Protesters outside the U.S. Supreme Court Cause in January it is hears arguments in a challenge to Ohio's voter roll purges. Photo: Win McNamee/Getty Images
The Supreme Court on Monday ruled 5-4 in favor of Ohio's decision to kick thousands of registered voters from its rolls for not voting in recent elections and failing to respond to a notice from state officials.
The big picture: Civil rights groups argued the practice is part of a broader voter suppression effort by Republicans to diminish the political influence of minorities who overwhelmingly vote for Democrats. But Republicans have contended that they're simply promoting ballot integrity and that the process keeps the state’s voter registration lists accurate and up-to-date.
- This is also a victory for President Trump's Justice Department, which has sided with the administration's support for voter eligibility restrictions that it claims will crack down on alleged voter fraud.
The details: All states periodically clean up their voter rolls, but only a handful remove voters simply because they’re inactive. In Ohio, a presidential swing state where the practice could have an even greater impact, the practice is said to be more aggressive than any other.
- How the system works: Ohio sends notices to registered voters who fail to vote in a two-year period. If they fail to respond and do not vote in the next four years, their names are removed from the rolls.
A 2016 Reuters analysis of voter lists found that in the state’s three largest counties — Cuyahoga (Cleveland), Hamilton (Cincinnati) and Franklin (Columbus) — voters have been kicked off the rolls in Democratic-leaning neighborhoods “at roughly twice the rate as in Republican neighborhoods.”
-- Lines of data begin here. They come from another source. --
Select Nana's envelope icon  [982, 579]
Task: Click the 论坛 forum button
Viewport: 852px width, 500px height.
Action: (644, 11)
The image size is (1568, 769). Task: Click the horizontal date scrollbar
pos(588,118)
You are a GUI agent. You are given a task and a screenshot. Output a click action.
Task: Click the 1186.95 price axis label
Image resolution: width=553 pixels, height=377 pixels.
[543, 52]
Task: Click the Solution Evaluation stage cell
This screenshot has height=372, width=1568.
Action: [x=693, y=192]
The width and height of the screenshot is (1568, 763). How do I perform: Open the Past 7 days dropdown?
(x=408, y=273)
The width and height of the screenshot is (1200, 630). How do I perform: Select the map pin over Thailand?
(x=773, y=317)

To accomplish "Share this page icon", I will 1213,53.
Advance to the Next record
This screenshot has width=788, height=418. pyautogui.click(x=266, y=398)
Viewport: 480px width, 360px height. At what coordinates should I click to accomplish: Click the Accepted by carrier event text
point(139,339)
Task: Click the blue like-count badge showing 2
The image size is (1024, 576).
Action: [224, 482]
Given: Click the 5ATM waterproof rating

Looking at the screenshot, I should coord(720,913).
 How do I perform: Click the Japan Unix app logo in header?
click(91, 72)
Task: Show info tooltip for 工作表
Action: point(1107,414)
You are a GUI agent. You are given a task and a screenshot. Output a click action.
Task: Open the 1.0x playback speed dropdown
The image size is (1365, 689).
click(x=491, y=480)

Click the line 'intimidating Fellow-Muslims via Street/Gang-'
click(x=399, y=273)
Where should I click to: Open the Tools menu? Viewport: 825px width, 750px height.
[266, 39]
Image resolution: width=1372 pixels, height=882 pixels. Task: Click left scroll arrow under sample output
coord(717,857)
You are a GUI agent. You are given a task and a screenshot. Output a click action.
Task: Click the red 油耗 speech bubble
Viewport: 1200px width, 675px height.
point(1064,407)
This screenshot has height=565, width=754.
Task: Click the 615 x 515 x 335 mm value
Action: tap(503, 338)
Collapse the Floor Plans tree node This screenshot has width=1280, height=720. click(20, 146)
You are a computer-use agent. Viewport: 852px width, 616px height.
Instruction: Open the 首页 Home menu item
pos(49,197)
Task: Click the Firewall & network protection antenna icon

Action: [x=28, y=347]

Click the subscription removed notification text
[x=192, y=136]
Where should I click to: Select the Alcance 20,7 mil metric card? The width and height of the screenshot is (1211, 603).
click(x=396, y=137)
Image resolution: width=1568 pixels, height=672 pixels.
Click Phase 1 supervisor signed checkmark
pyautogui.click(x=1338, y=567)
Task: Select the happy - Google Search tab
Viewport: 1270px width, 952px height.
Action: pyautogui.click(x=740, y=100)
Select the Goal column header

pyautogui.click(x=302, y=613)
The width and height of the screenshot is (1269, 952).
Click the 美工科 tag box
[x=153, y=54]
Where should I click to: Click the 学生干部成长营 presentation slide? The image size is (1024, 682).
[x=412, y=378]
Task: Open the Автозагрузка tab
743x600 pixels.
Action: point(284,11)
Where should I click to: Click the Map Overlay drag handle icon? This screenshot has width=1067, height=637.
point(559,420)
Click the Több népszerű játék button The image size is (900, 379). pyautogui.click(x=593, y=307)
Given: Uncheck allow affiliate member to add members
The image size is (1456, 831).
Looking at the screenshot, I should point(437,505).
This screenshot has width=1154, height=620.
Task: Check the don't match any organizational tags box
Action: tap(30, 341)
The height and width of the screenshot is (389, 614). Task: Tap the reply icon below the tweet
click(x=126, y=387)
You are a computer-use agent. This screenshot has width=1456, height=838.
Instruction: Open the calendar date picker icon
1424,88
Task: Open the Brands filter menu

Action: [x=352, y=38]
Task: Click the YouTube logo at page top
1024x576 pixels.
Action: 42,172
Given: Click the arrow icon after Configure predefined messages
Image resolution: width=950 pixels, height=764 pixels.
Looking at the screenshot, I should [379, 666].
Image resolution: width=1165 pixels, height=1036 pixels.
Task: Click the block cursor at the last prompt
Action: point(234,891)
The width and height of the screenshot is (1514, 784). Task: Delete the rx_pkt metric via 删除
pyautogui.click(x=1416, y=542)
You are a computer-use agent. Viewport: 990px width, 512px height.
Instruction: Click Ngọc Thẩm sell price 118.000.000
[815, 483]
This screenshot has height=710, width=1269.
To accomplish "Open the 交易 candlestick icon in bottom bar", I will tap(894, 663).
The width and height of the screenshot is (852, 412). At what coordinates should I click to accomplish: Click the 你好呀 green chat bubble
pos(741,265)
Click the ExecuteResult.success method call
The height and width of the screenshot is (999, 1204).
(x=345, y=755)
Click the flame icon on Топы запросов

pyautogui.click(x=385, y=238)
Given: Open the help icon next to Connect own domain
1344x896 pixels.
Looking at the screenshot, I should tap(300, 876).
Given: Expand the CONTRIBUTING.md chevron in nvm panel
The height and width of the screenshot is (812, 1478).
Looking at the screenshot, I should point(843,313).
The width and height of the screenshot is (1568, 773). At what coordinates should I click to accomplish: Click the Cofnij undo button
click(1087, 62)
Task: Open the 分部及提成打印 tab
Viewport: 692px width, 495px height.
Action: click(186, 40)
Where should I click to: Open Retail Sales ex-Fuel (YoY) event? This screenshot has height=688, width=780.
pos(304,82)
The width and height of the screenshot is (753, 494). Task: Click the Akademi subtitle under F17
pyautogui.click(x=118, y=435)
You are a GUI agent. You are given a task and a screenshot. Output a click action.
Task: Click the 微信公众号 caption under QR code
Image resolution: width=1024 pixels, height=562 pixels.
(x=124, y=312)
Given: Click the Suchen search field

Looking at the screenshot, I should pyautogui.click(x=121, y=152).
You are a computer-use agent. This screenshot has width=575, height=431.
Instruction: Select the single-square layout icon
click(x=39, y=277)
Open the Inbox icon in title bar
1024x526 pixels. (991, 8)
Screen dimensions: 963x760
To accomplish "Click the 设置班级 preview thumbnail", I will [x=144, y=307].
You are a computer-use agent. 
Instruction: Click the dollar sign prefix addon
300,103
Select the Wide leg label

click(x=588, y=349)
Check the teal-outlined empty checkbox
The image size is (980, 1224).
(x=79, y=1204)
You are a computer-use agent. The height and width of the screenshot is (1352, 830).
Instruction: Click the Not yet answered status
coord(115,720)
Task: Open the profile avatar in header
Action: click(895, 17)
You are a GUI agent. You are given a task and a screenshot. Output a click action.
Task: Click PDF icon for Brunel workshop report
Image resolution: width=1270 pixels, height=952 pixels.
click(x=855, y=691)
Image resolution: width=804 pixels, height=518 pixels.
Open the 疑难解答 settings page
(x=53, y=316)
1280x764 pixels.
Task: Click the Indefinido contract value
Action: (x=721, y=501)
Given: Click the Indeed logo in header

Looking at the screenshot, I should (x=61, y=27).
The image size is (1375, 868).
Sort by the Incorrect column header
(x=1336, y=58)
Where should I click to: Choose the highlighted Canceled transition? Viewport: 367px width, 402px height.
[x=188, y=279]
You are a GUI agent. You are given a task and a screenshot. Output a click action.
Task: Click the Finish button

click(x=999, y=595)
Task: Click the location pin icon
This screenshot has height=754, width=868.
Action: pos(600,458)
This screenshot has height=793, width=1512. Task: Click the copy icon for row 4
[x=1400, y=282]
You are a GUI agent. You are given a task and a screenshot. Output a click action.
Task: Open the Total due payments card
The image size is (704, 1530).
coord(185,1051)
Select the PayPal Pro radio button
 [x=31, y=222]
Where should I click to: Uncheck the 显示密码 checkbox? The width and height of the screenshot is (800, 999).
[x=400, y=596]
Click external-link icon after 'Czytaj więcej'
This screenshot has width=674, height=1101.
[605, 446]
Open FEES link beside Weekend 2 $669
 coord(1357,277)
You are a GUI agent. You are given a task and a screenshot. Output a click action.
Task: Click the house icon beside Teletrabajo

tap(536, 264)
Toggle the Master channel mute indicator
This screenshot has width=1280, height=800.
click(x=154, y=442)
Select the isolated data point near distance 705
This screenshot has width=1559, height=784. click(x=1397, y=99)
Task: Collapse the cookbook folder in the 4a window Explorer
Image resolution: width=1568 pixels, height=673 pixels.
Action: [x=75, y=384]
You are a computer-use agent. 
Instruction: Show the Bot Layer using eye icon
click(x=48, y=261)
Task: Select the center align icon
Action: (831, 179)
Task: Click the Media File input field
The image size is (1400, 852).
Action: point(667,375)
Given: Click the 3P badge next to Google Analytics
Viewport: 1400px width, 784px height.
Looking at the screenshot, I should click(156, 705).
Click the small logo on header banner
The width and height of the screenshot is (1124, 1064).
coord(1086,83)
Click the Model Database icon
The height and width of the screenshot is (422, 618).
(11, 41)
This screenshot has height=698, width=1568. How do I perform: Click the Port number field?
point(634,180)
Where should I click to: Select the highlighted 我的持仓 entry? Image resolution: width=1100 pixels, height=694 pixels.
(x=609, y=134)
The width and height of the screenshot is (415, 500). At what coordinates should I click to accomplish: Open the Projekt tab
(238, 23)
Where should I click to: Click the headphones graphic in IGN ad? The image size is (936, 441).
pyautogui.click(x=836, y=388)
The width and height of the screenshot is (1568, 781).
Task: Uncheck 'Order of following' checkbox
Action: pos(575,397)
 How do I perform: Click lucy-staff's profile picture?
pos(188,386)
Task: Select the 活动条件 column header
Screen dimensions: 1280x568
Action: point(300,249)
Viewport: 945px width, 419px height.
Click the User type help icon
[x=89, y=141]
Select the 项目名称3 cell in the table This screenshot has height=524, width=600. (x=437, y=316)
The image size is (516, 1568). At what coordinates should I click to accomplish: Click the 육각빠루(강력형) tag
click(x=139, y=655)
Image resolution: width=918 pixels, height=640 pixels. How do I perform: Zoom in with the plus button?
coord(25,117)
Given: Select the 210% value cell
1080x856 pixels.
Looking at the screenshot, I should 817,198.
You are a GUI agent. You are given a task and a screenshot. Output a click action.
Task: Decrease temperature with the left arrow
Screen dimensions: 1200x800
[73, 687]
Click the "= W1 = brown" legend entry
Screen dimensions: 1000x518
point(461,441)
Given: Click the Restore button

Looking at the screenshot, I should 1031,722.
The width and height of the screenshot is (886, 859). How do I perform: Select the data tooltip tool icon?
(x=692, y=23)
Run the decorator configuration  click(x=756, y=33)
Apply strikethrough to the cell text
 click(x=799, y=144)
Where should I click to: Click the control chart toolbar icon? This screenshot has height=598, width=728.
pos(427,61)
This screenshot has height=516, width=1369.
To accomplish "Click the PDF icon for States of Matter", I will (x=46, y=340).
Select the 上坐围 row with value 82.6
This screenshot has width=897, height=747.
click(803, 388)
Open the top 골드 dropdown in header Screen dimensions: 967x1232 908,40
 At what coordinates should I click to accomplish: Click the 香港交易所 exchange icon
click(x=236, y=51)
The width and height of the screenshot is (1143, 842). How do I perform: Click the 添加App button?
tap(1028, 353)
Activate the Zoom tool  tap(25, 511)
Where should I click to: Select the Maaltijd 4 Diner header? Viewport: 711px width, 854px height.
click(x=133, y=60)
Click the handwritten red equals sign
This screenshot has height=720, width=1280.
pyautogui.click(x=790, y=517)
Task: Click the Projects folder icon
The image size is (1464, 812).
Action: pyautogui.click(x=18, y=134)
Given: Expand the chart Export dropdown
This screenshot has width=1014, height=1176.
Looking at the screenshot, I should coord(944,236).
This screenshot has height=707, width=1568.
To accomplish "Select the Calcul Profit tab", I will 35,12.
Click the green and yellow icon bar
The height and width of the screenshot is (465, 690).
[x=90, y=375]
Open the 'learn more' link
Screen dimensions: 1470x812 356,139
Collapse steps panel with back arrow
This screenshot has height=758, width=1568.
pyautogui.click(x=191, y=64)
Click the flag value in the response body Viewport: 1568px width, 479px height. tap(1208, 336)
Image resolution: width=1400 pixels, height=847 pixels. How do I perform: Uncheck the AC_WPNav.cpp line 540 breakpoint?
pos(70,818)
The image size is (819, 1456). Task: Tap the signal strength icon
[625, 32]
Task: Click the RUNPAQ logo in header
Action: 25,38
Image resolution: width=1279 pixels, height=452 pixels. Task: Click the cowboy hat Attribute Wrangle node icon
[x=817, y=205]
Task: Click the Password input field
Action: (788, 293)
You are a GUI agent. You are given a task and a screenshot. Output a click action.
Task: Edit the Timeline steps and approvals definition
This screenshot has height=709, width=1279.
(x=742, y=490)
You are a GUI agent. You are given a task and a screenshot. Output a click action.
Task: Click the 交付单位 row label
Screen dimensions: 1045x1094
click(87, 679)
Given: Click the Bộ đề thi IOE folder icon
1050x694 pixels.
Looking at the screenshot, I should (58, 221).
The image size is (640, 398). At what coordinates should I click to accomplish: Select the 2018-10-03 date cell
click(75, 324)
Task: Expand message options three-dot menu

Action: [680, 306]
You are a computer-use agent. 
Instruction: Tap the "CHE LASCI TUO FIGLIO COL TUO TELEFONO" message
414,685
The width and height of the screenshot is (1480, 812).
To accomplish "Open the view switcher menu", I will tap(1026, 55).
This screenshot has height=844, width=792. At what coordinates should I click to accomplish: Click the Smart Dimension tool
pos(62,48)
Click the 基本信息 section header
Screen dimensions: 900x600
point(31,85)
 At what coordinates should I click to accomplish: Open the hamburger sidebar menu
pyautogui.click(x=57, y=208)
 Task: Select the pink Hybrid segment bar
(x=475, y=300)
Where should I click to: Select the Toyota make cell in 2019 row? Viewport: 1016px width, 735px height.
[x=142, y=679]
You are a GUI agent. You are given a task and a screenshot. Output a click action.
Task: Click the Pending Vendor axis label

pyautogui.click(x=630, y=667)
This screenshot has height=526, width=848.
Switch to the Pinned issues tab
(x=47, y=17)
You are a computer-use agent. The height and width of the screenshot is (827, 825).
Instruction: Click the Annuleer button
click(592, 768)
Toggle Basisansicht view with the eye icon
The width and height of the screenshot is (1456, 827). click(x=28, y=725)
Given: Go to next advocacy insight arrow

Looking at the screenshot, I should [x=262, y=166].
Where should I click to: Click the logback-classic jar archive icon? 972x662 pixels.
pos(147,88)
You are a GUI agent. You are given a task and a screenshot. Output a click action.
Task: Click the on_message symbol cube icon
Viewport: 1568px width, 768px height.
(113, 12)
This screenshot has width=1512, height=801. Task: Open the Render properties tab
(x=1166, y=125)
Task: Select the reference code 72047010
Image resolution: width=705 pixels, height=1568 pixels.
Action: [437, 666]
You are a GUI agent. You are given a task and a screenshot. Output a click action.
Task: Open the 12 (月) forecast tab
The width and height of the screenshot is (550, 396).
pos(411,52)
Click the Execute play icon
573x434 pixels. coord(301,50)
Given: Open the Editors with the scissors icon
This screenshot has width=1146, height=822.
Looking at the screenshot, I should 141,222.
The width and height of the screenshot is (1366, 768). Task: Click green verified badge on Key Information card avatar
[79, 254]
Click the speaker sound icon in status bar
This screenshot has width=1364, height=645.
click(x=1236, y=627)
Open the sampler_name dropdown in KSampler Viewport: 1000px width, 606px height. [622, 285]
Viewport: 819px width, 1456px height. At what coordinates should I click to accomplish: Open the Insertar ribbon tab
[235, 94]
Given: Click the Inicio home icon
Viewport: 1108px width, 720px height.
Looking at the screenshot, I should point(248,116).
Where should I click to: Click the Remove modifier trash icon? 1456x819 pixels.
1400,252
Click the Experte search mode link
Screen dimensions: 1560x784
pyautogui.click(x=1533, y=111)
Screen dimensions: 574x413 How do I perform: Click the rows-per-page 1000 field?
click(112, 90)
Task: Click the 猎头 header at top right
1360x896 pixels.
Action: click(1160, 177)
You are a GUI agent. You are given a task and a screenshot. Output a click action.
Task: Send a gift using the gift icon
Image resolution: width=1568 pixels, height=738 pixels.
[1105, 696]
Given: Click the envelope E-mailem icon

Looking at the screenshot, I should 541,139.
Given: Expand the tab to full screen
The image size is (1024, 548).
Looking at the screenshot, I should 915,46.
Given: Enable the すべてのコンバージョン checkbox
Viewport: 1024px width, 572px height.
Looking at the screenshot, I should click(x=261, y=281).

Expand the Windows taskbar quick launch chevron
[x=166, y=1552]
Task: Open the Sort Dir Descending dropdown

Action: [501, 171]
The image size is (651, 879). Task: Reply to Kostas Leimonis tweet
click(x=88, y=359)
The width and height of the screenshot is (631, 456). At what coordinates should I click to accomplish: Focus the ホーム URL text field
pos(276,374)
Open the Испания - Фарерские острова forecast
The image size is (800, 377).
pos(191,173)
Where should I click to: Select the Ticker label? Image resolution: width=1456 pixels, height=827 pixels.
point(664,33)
- That's because Republicans are more likely to vote in both congressional elections and presidential contests.
- It also found that neighborhoods with a high proportion of poor, black residents are hit hardest. Both Republican and Democratic officials in Ohio have purged inactive voters over the past 20 years.
In a thundering dissent, Justice Sonia Sotomayor said the conservative majority ruling "entirely ignores the history of voter suppression against which the [National Voting Rights Act] was enacted and upholds a program that appears to further the very disenfranchisement of minority and low-income voters that Congress set out to eradicate."